VC Theoretical Explanation of Double Descent
Lee, Eng Hock, Cherkassky, Vladimir
There has been growing interest in generalization performance of large multilayer neural networks that can be trained to achieve zero training error, while generalizing well on test data. This regime is known as'second descent' and it appears to contradict the conventional view that optimal model complexity should reflect an optimal balance between underfitting and overfitting, i.e., the bias-variance trade-off. This paper presents a VC-theoretical analysis of double descent and shows that it can be fully explained by classical VC-generalization bounds. We illustrate an application of analytic VC-bounds for modeling double descent for classification, using empirical results for several learning methods, such as SVM, Least Squares, and Multilayer Perceptron classifiers.

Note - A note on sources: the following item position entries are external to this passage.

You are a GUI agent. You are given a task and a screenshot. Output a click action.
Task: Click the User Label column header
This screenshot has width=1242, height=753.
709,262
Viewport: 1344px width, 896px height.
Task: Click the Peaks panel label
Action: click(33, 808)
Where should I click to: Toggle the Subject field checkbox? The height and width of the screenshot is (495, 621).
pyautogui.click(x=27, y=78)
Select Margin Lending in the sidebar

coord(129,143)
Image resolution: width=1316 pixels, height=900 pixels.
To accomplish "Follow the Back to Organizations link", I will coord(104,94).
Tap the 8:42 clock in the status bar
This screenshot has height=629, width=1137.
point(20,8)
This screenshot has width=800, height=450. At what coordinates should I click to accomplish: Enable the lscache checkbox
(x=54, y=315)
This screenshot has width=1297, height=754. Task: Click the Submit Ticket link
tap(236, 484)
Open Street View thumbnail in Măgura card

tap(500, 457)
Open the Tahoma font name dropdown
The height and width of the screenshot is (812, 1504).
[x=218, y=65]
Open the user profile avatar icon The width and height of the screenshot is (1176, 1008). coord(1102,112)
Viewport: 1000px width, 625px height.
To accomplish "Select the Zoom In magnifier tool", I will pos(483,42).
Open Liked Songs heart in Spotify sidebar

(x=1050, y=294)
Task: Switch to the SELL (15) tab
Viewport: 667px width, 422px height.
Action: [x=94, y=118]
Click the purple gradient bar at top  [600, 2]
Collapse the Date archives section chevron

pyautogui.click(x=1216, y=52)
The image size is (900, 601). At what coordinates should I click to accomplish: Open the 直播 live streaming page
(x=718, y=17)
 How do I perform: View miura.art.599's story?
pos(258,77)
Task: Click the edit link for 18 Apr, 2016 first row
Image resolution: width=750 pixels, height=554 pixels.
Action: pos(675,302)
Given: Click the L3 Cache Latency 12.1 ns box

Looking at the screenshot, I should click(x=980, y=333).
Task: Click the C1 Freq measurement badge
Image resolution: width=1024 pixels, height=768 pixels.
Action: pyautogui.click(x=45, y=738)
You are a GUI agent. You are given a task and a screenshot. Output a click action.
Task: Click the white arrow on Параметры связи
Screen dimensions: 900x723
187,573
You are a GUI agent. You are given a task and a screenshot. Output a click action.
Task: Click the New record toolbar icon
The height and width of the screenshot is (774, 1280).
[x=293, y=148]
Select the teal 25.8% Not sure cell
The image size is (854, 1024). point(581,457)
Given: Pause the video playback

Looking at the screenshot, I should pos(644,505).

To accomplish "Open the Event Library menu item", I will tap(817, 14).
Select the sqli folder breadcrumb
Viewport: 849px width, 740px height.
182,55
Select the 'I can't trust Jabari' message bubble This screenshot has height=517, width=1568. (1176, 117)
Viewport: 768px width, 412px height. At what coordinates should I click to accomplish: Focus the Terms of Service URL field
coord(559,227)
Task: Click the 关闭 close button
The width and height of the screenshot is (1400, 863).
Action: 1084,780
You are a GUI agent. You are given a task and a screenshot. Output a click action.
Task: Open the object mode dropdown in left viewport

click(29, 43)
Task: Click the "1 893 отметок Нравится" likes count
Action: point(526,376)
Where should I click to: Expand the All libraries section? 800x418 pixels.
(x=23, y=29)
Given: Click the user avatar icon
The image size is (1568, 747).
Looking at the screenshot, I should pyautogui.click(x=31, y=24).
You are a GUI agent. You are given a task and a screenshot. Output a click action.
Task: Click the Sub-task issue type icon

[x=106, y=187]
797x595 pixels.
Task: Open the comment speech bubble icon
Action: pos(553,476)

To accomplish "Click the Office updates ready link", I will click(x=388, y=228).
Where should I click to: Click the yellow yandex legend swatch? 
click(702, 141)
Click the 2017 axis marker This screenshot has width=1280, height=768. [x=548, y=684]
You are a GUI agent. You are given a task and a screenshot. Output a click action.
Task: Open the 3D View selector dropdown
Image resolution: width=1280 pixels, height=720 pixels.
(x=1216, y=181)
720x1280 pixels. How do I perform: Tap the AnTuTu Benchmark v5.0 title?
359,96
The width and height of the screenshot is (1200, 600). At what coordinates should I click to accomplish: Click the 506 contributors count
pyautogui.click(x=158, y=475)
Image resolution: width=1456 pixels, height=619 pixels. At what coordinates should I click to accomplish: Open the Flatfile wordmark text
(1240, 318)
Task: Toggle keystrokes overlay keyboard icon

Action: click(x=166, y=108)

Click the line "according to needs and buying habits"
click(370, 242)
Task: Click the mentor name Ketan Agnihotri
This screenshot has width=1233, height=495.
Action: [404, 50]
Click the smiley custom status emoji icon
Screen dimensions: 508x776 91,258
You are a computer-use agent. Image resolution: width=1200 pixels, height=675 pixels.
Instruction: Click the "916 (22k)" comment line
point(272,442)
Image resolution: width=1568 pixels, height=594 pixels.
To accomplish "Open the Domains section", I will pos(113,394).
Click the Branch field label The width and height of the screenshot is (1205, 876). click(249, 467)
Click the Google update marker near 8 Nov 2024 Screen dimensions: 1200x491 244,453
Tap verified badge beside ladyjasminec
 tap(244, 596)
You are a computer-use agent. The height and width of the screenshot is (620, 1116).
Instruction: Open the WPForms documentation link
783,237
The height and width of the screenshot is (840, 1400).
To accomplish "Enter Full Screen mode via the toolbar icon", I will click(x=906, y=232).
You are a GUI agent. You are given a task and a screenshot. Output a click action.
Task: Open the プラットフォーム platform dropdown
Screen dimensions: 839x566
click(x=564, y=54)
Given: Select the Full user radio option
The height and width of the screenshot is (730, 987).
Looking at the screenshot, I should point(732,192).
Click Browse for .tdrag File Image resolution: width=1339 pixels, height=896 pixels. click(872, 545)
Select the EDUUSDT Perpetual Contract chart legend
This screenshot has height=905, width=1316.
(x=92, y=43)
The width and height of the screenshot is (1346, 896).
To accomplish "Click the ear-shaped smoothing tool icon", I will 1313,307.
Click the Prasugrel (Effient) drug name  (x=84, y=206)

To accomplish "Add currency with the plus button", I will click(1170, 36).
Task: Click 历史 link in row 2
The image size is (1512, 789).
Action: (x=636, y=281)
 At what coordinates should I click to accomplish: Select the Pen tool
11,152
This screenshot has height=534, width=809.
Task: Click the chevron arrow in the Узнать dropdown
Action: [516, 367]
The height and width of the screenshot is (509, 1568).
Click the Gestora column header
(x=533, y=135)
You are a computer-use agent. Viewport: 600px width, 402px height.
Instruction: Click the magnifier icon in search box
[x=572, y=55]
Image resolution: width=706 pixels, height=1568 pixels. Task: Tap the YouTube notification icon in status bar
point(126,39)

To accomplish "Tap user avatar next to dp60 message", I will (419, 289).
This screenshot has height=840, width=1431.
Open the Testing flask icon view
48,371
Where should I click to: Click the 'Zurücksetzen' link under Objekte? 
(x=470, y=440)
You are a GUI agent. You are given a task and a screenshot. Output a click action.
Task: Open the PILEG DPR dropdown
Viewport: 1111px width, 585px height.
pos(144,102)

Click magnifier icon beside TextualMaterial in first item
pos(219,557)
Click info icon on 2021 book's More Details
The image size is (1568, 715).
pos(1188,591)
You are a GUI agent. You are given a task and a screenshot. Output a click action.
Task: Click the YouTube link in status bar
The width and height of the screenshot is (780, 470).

In addition, we discuss several reasons for the misinterpretation of VC-theoretical results in Deep Learning community. There have been many recent successful applications of Deep Learning (DL). However, at present, various DL methods are driven mainly by heuristic improvements, while theoretical and conceptual understanding of this technology remains limited. For example, large neural networks can be trained to fit available data (achieving zero training error) and still achieve good generalization for test data. This contradicts the conventional statistical wisdom that overfitting leads to poor generalization. This phenomenon has been systematically described by Belkin et al. (2019) who introduced the term'double descent' and pointed out the difference between the classical regime (first descent) and the modern one (second descent).